# Exercise task:
Could you print the lines of material below exactly, from the line that contains "757, 96, 762)" through the line that contains "Start the Process", inclusive?

# Provided records:
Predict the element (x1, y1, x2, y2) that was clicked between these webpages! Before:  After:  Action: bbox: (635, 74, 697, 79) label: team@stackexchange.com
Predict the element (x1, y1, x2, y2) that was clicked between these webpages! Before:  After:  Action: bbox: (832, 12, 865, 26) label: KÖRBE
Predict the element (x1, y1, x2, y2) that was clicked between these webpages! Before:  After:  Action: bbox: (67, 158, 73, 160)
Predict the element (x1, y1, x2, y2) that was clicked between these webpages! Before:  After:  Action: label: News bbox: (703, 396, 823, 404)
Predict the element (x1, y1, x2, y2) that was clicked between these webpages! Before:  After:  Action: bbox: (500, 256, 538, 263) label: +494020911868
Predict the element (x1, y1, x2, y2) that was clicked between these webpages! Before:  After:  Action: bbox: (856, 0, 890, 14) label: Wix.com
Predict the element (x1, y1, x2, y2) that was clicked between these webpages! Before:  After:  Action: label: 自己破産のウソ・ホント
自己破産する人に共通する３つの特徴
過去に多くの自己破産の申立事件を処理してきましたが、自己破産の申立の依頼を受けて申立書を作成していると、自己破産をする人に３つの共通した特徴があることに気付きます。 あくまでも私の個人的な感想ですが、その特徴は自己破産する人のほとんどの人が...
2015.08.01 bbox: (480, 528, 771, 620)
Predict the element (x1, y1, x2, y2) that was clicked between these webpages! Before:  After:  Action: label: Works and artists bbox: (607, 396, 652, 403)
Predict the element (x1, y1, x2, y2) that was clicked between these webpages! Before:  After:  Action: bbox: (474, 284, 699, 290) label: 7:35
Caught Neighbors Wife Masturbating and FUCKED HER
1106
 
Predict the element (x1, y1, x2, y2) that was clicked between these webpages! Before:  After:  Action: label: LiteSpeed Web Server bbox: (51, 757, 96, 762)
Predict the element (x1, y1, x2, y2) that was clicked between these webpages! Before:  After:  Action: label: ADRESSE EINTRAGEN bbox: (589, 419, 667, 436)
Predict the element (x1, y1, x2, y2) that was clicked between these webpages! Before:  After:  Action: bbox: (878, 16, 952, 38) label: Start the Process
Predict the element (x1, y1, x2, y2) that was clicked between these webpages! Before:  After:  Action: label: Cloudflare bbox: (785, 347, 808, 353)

# Full response:
Predict the element (x1, y1, x2, y2) that was clicked between these webpages! Before:  After:  Action: label: LiteSpeed Web Server bbox: (51, 757, 96, 762)
Predict the element (x1, y1, x2, y2) that was clicked between these webpages! Before:  After:  Action: label: ADRESSE EINTRAGEN bbox: (589, 419, 667, 436)
Predict the element (x1, y1, x2, y2) that was clicked between these webpages! Before:  After:  Action: bbox: (878, 16, 952, 38) label: Start the Process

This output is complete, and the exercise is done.